High Emotional IQ: They manage their emotions effectively, staying calm and composed even in challenging situations. This emotional stability allows them to think clearly and act rationally.

Adaptability: They are adaptable and flexible, able to adjust their thinking and behavior in response to changing circumstances. This ability helps them navigate life’s uncertainties with resilience.

Curiosity and Lifelong Learning: They maintain a curious and open mind, continually seeking knowledge and understanding. They recognize that learning is a lifelong journey.

These are the people you spend time with and learn from. They generally don’t suggest solutions but ask questions about pathways to solutions.

Proverbs 17:10, “A rebuke goes deeper into a man of understanding than a hundred blows into a fool.”

Foolish

A fool does almost the opposite of a wise person in every situation. Fools don’t take feedback or learn from their mistakes. They are full of blame and excuses.

Proverbs 26:1-11, "Like snow in summer or rain in harvest, honor is not fitting for a fool.
Like a fluttering sparrow or a darting swallow, an undeserved curse does not come to rest.
A whip for the horse, a bridle for the donkey, and a rod for the backs of fools!
Do not answer a fool according to his folly, or you yourself will be just like him.
Answer a fool according to his folly, or he will be wise in his own eyes.
Sending a message by the hands of a fool is like cutting off one’s feet or drinking poison.
Like the useless legs of one who is lame is a proverb in the mouth of a fool.
Like tying a stone in a sling is the giving of honor to a fool.
Like a thornbush in a drunkard’s hand is a proverb in the mouth of a fool.
Like an archer who wounds at random is one who hires a fool or any passer-by.
As a dog returns to its vomit, so fools repeat their folly."

The definition of a foolish person is one who does not evaluate their experiences and doesn’t learn from their mistakes. My dad used to say that a mistake is a bad thing that happened to you that you didn’t learn from. It is not a mistake if you learn something important. Foolish people don’t learn from mistakes and are generally defensive when discussing them. They place blame on others and make excuses. They don’t listen, take responsibility for their actions, and see themselves as the victim of their environment. Their life is riddled with mistakes.

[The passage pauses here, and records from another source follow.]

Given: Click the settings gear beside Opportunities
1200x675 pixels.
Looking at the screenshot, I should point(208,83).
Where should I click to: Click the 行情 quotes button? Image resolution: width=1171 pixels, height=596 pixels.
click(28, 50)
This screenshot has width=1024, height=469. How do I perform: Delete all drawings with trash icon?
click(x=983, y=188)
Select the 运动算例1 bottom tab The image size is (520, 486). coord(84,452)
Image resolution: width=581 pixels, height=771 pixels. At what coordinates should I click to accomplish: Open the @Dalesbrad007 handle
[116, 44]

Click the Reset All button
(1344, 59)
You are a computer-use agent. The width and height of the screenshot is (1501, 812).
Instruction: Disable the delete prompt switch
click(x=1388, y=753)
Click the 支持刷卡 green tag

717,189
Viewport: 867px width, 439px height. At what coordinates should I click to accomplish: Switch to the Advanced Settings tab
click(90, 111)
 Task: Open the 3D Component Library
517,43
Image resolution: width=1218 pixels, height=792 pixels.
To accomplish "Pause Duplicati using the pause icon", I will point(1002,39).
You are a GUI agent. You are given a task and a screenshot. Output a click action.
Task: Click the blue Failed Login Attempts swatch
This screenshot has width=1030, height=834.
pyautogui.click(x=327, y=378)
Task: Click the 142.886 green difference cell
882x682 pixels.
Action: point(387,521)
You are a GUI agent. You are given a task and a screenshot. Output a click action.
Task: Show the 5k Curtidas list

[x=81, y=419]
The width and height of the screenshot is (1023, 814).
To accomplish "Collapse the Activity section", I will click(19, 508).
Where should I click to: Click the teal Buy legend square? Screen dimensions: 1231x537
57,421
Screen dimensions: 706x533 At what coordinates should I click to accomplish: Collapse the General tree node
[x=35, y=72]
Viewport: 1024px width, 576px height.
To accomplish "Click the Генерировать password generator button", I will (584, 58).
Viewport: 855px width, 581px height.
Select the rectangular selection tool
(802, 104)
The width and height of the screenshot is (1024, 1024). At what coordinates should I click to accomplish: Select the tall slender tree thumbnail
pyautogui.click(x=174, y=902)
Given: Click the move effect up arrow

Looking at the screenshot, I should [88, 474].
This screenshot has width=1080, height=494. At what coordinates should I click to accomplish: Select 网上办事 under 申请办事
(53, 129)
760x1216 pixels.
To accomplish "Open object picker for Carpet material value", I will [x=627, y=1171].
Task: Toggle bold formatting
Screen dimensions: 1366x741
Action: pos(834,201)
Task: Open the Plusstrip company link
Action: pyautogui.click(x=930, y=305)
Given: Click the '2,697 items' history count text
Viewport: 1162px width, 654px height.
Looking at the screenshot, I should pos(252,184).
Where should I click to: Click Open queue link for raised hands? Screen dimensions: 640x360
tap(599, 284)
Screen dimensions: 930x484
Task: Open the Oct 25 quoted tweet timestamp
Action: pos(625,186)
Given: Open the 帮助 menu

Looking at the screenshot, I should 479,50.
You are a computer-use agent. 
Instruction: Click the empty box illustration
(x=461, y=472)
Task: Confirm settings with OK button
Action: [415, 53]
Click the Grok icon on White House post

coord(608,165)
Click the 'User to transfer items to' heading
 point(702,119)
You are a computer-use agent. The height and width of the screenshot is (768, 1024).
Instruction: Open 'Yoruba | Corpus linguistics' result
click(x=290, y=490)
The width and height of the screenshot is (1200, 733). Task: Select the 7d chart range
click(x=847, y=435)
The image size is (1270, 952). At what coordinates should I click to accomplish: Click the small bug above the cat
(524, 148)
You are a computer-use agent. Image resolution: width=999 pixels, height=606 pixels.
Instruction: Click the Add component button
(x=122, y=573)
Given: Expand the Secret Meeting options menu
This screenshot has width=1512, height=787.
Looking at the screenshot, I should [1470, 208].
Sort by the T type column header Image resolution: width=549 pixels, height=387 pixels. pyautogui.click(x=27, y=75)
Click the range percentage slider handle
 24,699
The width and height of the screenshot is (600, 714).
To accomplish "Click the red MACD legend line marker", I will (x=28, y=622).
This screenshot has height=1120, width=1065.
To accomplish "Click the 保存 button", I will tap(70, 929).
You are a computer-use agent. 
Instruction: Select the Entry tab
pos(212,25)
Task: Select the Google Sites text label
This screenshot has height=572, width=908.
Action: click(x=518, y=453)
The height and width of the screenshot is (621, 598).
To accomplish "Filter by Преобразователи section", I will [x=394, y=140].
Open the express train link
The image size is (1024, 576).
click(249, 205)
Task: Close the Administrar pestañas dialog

Few people are one hundred percent foolish. All of us have our blind spots. We are partially foolish in that we deal wisely with some issues and foolishly with others. Dr. Cloud would advise us to take wisdom from their strength, but in areas of weakness, stop talking. It is always good to help illuminate consequences and set boundaries, but don’t expect change.

Characteristics:

Impulsiveness: Foolish people tend to act on impulse rather than reason. They may rush into actions without thinking them through, driven by immediate desires or emotions.

Stubbornness: They can be rigid and inflexible, unwilling to consider new information or alternative perspectives. This stubbornness can prevent them from learning and growing.

Narrow-Mindedness: They might have a limited perspective, failing to see the bigger picture or consider the interconnectedness of various aspects of life.

Overconfidence: Foolish individuals may have an inflated sense of their knowledge and abilities. They often overestimate their competence and underestimate risks.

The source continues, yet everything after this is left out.